* [Supplied records]:
+++

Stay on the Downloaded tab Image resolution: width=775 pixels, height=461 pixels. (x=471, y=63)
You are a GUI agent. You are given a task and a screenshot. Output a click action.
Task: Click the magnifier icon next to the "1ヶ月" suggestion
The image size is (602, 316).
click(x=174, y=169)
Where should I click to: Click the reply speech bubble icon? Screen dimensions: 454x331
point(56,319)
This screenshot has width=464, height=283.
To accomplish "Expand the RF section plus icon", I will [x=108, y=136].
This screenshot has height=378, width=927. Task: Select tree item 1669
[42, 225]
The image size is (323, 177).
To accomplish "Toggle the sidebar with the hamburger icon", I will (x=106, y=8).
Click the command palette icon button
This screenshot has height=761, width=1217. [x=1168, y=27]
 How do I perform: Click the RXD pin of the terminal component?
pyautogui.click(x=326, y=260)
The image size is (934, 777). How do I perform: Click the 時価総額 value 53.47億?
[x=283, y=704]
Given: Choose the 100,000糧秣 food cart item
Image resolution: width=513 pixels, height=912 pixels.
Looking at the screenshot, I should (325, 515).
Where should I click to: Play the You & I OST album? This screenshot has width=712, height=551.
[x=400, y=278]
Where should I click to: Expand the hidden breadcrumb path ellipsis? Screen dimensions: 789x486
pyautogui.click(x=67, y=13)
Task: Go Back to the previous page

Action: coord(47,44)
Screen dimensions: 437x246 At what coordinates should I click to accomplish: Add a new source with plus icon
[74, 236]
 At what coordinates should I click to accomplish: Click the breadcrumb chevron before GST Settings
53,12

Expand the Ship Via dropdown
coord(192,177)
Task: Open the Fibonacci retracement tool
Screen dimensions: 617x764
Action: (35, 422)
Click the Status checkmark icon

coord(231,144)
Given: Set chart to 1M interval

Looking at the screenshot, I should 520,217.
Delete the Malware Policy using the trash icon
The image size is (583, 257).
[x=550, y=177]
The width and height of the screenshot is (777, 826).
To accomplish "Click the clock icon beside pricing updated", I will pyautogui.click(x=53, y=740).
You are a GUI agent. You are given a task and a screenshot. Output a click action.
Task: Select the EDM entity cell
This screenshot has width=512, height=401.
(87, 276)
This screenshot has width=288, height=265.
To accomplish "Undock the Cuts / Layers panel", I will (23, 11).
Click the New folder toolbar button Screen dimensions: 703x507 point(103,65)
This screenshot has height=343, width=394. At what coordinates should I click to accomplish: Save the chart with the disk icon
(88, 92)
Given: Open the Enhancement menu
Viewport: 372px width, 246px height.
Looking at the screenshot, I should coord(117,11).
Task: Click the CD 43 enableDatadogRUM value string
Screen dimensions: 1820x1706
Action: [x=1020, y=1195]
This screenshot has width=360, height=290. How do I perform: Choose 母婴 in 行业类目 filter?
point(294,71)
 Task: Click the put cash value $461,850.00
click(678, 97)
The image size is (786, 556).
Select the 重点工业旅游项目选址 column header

+++

* [What is required]: Reproduce exactly what is written in the listing above.

* [Written answer]:
Stay on the Downloaded tab Image resolution: width=775 pixels, height=461 pixels. (x=471, y=63)
You are a GUI agent. You are given a task and a screenshot. Output a click action.
Task: Click the magnifier icon next to the "1ヶ月" suggestion
The image size is (602, 316).
click(x=174, y=169)
Where should I click to: Click the reply speech bubble icon? Screen dimensions: 454x331
point(56,319)
This screenshot has width=464, height=283.
To accomplish "Expand the RF section plus icon", I will [x=108, y=136].
This screenshot has height=378, width=927. Task: Select tree item 1669
[42, 225]
The image size is (323, 177).
To accomplish "Toggle the sidebar with the hamburger icon", I will (x=106, y=8).
Click the command palette icon button
This screenshot has height=761, width=1217. [x=1168, y=27]
 How do I perform: Click the RXD pin of the terminal component?
pyautogui.click(x=326, y=260)
The image size is (934, 777). How do I perform: Click the 時価総額 value 53.47億?
[x=283, y=704]
Given: Choose the 100,000糧秣 food cart item
Image resolution: width=513 pixels, height=912 pixels.
Looking at the screenshot, I should (325, 515).
Where should I click to: Play the You & I OST album? This screenshot has width=712, height=551.
[x=400, y=278]
Where should I click to: Expand the hidden breadcrumb path ellipsis? Screen dimensions: 789x486
pyautogui.click(x=67, y=13)
Task: Go Back to the previous page

Action: coord(47,44)
Screen dimensions: 437x246 At what coordinates should I click to accomplish: Add a new source with plus icon
[74, 236]
 At what coordinates should I click to accomplish: Click the breadcrumb chevron before GST Settings
53,12

Expand the Ship Via dropdown
coord(192,177)
Task: Open the Fibonacci retracement tool
Screen dimensions: 617x764
Action: (35, 422)
Click the Status checkmark icon

coord(231,144)
Given: Set chart to 1M interval

Looking at the screenshot, I should 520,217.
Delete the Malware Policy using the trash icon
The image size is (583, 257).
[x=550, y=177]
The width and height of the screenshot is (777, 826).
To accomplish "Click the clock icon beside pricing updated", I will pyautogui.click(x=53, y=740).
You are a GUI agent. You are given a task and a screenshot. Output a click action.
Task: Select the EDM entity cell
This screenshot has width=512, height=401.
(87, 276)
This screenshot has width=288, height=265.
To accomplish "Undock the Cuts / Layers panel", I will (23, 11).
Click the New folder toolbar button Screen dimensions: 703x507 point(103,65)
This screenshot has height=343, width=394. At what coordinates should I click to accomplish: Save the chart with the disk icon
(88, 92)
Given: Open the Enhancement menu
Viewport: 372px width, 246px height.
Looking at the screenshot, I should coord(117,11).
Task: Click the CD 43 enableDatadogRUM value string
Screen dimensions: 1820x1706
Action: [x=1020, y=1195]
This screenshot has width=360, height=290. How do I perform: Choose 母婴 in 行业类目 filter?
point(294,71)
 Task: Click the put cash value $461,850.00
click(678, 97)
The image size is (786, 556).
Select the 重点工业旅游项目选址 column header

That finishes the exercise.